-- BEGIN Dataset --

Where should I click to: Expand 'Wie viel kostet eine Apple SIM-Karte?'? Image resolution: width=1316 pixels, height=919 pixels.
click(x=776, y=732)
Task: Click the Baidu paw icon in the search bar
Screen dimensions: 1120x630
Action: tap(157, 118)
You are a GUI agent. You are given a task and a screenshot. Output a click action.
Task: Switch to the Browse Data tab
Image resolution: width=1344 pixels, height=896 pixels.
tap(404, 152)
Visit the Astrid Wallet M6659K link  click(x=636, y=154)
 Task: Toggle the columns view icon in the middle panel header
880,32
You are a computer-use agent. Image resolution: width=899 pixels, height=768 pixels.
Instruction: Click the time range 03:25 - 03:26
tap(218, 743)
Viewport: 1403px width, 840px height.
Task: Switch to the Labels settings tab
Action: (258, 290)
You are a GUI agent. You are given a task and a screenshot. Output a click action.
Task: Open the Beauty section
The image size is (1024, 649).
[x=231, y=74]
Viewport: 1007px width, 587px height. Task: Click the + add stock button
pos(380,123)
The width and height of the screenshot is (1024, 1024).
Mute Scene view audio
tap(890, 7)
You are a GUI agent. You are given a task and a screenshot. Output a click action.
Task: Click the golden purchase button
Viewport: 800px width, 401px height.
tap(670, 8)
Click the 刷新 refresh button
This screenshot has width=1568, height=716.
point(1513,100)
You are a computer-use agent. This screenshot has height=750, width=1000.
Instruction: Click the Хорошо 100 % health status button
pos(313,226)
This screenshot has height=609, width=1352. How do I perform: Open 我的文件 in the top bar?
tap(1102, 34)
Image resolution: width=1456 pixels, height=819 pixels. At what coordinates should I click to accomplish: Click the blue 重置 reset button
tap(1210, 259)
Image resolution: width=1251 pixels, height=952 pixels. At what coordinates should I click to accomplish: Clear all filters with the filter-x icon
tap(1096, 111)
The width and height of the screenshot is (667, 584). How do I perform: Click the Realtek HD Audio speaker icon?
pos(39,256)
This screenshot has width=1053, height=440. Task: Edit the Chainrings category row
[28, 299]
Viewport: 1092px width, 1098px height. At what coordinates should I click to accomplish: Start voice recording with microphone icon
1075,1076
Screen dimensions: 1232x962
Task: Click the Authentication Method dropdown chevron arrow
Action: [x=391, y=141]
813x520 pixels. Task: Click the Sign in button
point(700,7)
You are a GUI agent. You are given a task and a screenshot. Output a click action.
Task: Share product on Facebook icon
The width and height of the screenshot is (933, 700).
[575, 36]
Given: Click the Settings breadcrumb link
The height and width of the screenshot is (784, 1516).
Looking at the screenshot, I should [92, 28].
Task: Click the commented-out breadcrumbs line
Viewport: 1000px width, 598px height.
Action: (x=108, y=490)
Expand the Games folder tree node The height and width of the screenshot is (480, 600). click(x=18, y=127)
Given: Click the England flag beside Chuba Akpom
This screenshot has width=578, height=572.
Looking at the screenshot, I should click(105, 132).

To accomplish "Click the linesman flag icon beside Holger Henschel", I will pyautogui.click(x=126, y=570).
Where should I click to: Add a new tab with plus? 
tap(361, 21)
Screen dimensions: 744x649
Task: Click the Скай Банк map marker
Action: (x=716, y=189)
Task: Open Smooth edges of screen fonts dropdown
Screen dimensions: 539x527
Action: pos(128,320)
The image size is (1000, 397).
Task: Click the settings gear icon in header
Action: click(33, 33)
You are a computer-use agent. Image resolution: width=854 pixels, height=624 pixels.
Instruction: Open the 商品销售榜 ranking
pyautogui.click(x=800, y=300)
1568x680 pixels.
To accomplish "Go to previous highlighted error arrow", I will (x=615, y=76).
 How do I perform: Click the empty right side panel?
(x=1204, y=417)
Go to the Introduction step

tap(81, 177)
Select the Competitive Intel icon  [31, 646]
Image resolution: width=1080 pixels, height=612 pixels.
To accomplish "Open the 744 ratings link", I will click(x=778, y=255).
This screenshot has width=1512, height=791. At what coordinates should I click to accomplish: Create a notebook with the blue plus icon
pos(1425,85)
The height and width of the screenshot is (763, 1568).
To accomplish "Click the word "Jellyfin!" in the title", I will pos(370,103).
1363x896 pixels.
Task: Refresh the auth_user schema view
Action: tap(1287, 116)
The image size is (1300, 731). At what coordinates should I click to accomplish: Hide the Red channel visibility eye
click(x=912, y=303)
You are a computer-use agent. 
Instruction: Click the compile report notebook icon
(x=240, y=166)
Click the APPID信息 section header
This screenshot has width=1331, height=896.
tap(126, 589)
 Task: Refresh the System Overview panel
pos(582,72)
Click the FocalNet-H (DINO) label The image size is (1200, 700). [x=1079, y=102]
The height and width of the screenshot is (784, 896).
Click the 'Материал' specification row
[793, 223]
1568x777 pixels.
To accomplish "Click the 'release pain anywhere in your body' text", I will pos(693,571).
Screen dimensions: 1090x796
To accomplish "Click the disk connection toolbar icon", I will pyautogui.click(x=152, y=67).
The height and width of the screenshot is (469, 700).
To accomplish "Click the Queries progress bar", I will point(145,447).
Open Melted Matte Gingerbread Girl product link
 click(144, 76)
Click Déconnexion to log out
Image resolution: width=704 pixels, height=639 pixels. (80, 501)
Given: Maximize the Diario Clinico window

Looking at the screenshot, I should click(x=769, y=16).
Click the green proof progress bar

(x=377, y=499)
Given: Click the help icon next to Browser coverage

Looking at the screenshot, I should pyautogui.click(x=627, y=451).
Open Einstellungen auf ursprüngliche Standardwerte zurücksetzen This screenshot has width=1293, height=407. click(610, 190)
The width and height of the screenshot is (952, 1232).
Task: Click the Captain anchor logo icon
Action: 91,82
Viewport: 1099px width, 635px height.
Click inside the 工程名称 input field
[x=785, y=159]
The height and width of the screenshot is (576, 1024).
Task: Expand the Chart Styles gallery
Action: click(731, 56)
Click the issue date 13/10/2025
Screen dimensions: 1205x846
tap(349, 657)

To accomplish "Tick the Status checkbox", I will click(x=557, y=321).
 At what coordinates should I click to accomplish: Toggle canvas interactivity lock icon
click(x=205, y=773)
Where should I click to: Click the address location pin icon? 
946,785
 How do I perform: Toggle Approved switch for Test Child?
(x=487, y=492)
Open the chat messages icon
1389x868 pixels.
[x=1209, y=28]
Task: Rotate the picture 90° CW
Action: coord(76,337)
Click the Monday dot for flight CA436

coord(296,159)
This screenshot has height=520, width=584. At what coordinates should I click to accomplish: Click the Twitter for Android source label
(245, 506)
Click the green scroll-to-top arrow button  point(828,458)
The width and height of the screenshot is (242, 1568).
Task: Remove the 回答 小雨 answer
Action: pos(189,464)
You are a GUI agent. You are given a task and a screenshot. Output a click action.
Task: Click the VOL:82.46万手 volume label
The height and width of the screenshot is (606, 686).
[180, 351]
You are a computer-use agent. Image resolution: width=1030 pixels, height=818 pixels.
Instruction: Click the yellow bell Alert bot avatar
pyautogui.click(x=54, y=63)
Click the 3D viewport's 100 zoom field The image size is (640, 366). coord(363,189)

-- END Dataset --

**Exercise details**
Reproduce every one of the entries above verbatim, keeping their order and line breaks unchanged.

**Task answer**
Where should I click to: Expand 'Wie viel kostet eine Apple SIM-Karte?'? Image resolution: width=1316 pixels, height=919 pixels.
click(x=776, y=732)
Task: Click the Baidu paw icon in the search bar
Screen dimensions: 1120x630
Action: tap(157, 118)
You are a GUI agent. You are given a task and a screenshot. Output a click action.
Task: Switch to the Browse Data tab
Image resolution: width=1344 pixels, height=896 pixels.
tap(404, 152)
Visit the Astrid Wallet M6659K link  click(x=636, y=154)
 Task: Toggle the columns view icon in the middle panel header
880,32
You are a computer-use agent. Image resolution: width=899 pixels, height=768 pixels.
Instruction: Click the time range 03:25 - 03:26
tap(218, 743)
Viewport: 1403px width, 840px height.
Task: Switch to the Labels settings tab
Action: (258, 290)
You are a GUI agent. You are given a task and a screenshot. Output a click action.
Task: Open the Beauty section
The image size is (1024, 649).
[x=231, y=74]
Viewport: 1007px width, 587px height. Task: Click the + add stock button
pos(380,123)
The width and height of the screenshot is (1024, 1024).
Mute Scene view audio
tap(890, 7)
You are a GUI agent. You are given a task and a screenshot. Output a click action.
Task: Click the golden purchase button
Viewport: 800px width, 401px height.
tap(670, 8)
Click the 刷新 refresh button
This screenshot has width=1568, height=716.
point(1513,100)
You are a computer-use agent. This screenshot has height=750, width=1000.
Instruction: Click the Хорошо 100 % health status button
pos(313,226)
This screenshot has height=609, width=1352. How do I perform: Open 我的文件 in the top bar?
tap(1102, 34)
Image resolution: width=1456 pixels, height=819 pixels. At what coordinates should I click to accomplish: Click the blue 重置 reset button
tap(1210, 259)
Image resolution: width=1251 pixels, height=952 pixels. At what coordinates should I click to accomplish: Clear all filters with the filter-x icon
tap(1096, 111)
The width and height of the screenshot is (667, 584). How do I perform: Click the Realtek HD Audio speaker icon?
pos(39,256)
This screenshot has width=1053, height=440. Task: Edit the Chainrings category row
[28, 299]
Viewport: 1092px width, 1098px height. At what coordinates should I click to accomplish: Start voice recording with microphone icon
1075,1076
Screen dimensions: 1232x962
Task: Click the Authentication Method dropdown chevron arrow
Action: [x=391, y=141]
813x520 pixels. Task: Click the Sign in button
point(700,7)
You are a GUI agent. You are given a task and a screenshot. Output a click action.
Task: Share product on Facebook icon
The width and height of the screenshot is (933, 700).
[575, 36]
Given: Click the Settings breadcrumb link
The height and width of the screenshot is (784, 1516).
Looking at the screenshot, I should [92, 28].
Task: Click the commented-out breadcrumbs line
Viewport: 1000px width, 598px height.
Action: (x=108, y=490)
Expand the Games folder tree node The height and width of the screenshot is (480, 600). click(x=18, y=127)
Given: Click the England flag beside Chuba Akpom
This screenshot has width=578, height=572.
Looking at the screenshot, I should click(105, 132).

To accomplish "Click the linesman flag icon beside Holger Henschel", I will pyautogui.click(x=126, y=570).
Where should I click to: Add a new tab with plus? 
tap(361, 21)
Screen dimensions: 744x649
Task: Click the Скай Банк map marker
Action: (x=716, y=189)
Task: Open Smooth edges of screen fonts dropdown
Screen dimensions: 539x527
Action: pos(128,320)
The image size is (1000, 397).
Task: Click the settings gear icon in header
Action: click(33, 33)
You are a computer-use agent. Image resolution: width=854 pixels, height=624 pixels.
Instruction: Open the 商品销售榜 ranking
pyautogui.click(x=800, y=300)
1568x680 pixels.
To accomplish "Go to previous highlighted error arrow", I will (x=615, y=76).
 How do I perform: Click the empty right side panel?
(x=1204, y=417)
Go to the Introduction step

tap(81, 177)
Select the Competitive Intel icon  [31, 646]
Image resolution: width=1080 pixels, height=612 pixels.
To accomplish "Open the 744 ratings link", I will click(x=778, y=255).
This screenshot has width=1512, height=791. At what coordinates should I click to accomplish: Create a notebook with the blue plus icon
pos(1425,85)
The height and width of the screenshot is (763, 1568).
To accomplish "Click the word "Jellyfin!" in the title", I will pos(370,103).
1363x896 pixels.
Task: Refresh the auth_user schema view
Action: tap(1287, 116)
The image size is (1300, 731). At what coordinates should I click to accomplish: Hide the Red channel visibility eye
click(x=912, y=303)
You are a computer-use agent. 
Instruction: Click the compile report notebook icon
(x=240, y=166)
Click the APPID信息 section header
This screenshot has width=1331, height=896.
tap(126, 589)
 Task: Refresh the System Overview panel
pos(582,72)
Click the FocalNet-H (DINO) label The image size is (1200, 700). [x=1079, y=102]
The height and width of the screenshot is (784, 896).
Click the 'Материал' specification row
[793, 223]
1568x777 pixels.
To accomplish "Click the 'release pain anywhere in your body' text", I will pos(693,571).
Screen dimensions: 1090x796
To accomplish "Click the disk connection toolbar icon", I will pyautogui.click(x=152, y=67).
The height and width of the screenshot is (469, 700).
To accomplish "Click the Queries progress bar", I will point(145,447).
Open Melted Matte Gingerbread Girl product link
 click(144, 76)
Click Déconnexion to log out
Image resolution: width=704 pixels, height=639 pixels. (80, 501)
Given: Maximize the Diario Clinico window

Looking at the screenshot, I should click(x=769, y=16).
Click the green proof progress bar

(x=377, y=499)
Given: Click the help icon next to Browser coverage

Looking at the screenshot, I should pyautogui.click(x=627, y=451).
Open Einstellungen auf ursprüngliche Standardwerte zurücksetzen This screenshot has width=1293, height=407. click(610, 190)
The width and height of the screenshot is (952, 1232).
Task: Click the Captain anchor logo icon
Action: 91,82
Viewport: 1099px width, 635px height.
Click inside the 工程名称 input field
[x=785, y=159]
The height and width of the screenshot is (576, 1024).
Task: Expand the Chart Styles gallery
Action: click(731, 56)
Click the issue date 13/10/2025
Screen dimensions: 1205x846
tap(349, 657)

To accomplish "Tick the Status checkbox", I will click(x=557, y=321).
 At what coordinates should I click to accomplish: Toggle canvas interactivity lock icon
click(x=205, y=773)
Where should I click to: Click the address location pin icon? 
946,785
 How do I perform: Toggle Approved switch for Test Child?
(x=487, y=492)
Open the chat messages icon
1389x868 pixels.
[x=1209, y=28]
Task: Rotate the picture 90° CW
Action: coord(76,337)
Click the Monday dot for flight CA436

coord(296,159)
This screenshot has height=520, width=584. At what coordinates should I click to accomplish: Click the Twitter for Android source label
(245, 506)
Click the green scroll-to-top arrow button  point(828,458)
The width and height of the screenshot is (242, 1568).
Task: Remove the 回答 小雨 answer
Action: pos(189,464)
You are a GUI agent. You are given a task and a screenshot. Output a click action.
Task: Click the VOL:82.46万手 volume label
The height and width of the screenshot is (606, 686).
[180, 351]
You are a computer-use agent. Image resolution: width=1030 pixels, height=818 pixels.
Instruction: Click the yellow bell Alert bot avatar
pyautogui.click(x=54, y=63)
Click the 3D viewport's 100 zoom field The image size is (640, 366). coord(363,189)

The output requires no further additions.